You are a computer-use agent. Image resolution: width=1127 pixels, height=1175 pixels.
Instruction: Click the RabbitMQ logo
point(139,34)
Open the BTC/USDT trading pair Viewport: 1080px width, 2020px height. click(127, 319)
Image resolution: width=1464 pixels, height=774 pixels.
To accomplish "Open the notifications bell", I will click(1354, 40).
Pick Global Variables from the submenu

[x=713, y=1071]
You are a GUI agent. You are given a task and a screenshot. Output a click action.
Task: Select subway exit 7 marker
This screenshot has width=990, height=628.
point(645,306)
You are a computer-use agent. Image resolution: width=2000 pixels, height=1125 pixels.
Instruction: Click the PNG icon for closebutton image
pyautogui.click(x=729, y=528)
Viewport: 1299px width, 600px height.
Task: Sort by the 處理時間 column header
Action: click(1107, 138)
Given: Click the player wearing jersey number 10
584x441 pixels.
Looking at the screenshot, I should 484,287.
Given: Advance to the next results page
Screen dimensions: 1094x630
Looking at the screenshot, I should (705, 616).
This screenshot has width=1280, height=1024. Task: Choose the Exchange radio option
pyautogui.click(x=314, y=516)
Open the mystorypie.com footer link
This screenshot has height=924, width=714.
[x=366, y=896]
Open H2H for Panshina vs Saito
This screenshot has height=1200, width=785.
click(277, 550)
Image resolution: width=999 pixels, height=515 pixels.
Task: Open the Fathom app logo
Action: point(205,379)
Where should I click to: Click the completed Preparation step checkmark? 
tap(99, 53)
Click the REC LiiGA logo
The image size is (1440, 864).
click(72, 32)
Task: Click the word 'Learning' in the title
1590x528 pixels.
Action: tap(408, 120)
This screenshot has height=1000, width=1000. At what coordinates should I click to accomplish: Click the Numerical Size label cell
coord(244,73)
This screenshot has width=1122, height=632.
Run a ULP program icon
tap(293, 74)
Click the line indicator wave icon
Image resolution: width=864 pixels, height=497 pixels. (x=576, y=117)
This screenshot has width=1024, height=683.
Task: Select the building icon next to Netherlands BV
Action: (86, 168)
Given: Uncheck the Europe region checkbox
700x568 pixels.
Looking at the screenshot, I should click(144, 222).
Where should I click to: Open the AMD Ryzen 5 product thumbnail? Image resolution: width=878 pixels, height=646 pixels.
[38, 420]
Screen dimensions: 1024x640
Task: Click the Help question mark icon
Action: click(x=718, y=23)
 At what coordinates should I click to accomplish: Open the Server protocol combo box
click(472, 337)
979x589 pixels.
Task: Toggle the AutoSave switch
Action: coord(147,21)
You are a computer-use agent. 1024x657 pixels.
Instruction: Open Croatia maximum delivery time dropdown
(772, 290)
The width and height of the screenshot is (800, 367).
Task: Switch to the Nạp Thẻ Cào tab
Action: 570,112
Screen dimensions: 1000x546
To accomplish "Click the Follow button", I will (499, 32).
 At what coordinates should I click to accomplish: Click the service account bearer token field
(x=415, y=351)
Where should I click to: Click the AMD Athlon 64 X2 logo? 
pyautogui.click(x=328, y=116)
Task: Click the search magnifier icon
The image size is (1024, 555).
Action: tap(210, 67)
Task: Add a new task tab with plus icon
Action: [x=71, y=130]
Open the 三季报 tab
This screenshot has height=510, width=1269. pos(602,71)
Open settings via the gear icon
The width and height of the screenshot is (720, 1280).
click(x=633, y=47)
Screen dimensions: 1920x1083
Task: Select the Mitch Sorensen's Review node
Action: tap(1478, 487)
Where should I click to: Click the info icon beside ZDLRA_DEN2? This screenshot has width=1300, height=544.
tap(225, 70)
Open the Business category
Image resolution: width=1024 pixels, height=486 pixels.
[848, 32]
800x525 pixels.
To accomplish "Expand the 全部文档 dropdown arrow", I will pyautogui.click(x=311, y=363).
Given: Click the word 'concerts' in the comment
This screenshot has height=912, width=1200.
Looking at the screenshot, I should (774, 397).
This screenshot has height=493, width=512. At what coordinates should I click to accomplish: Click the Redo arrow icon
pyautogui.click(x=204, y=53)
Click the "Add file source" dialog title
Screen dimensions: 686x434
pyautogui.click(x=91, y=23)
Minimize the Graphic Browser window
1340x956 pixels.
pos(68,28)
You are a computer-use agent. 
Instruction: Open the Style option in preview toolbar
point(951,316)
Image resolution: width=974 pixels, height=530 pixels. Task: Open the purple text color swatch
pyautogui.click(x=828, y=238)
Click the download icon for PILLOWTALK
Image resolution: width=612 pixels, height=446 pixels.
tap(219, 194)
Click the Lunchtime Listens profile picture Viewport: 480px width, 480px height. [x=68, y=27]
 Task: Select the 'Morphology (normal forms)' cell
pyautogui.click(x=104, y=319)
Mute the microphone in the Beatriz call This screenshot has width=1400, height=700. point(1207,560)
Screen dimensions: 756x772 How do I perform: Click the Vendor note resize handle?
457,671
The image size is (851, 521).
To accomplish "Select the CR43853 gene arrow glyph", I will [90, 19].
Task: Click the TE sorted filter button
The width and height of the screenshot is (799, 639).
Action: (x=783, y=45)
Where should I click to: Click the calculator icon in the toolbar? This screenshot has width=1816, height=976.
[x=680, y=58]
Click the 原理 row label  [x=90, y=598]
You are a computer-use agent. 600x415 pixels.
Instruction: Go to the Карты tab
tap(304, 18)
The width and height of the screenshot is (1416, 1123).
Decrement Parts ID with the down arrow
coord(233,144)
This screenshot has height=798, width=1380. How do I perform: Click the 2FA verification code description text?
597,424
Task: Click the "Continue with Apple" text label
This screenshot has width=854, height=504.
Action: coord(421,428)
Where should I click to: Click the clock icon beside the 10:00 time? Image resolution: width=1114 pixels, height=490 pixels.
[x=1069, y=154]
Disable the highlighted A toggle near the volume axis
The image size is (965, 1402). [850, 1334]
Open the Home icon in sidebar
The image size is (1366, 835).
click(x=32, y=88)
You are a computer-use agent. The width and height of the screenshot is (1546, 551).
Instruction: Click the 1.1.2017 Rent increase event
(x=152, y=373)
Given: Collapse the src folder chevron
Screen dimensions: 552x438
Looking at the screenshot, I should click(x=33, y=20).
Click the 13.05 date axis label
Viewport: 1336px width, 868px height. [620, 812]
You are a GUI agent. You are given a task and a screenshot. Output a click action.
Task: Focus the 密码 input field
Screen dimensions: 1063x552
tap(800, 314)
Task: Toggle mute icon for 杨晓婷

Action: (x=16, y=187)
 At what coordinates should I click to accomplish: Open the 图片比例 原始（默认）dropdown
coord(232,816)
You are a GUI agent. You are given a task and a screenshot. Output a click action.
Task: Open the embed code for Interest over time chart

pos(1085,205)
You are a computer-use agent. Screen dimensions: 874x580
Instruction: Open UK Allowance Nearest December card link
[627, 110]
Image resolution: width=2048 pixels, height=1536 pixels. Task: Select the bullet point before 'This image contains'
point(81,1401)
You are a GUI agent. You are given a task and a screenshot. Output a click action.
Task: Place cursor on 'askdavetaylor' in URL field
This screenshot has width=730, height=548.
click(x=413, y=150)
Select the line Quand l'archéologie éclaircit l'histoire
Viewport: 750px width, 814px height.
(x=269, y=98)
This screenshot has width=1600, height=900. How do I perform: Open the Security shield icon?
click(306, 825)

◆ ◆ ◆

WHAT YOU ARE ASKED TO DO ▸ Sift the material for lines with the string "word". Copy each one found.

WORKED SOLUTION ▸
Task: Click the word 'Learning' in the title
Given: Click the word 'concerts' in the comment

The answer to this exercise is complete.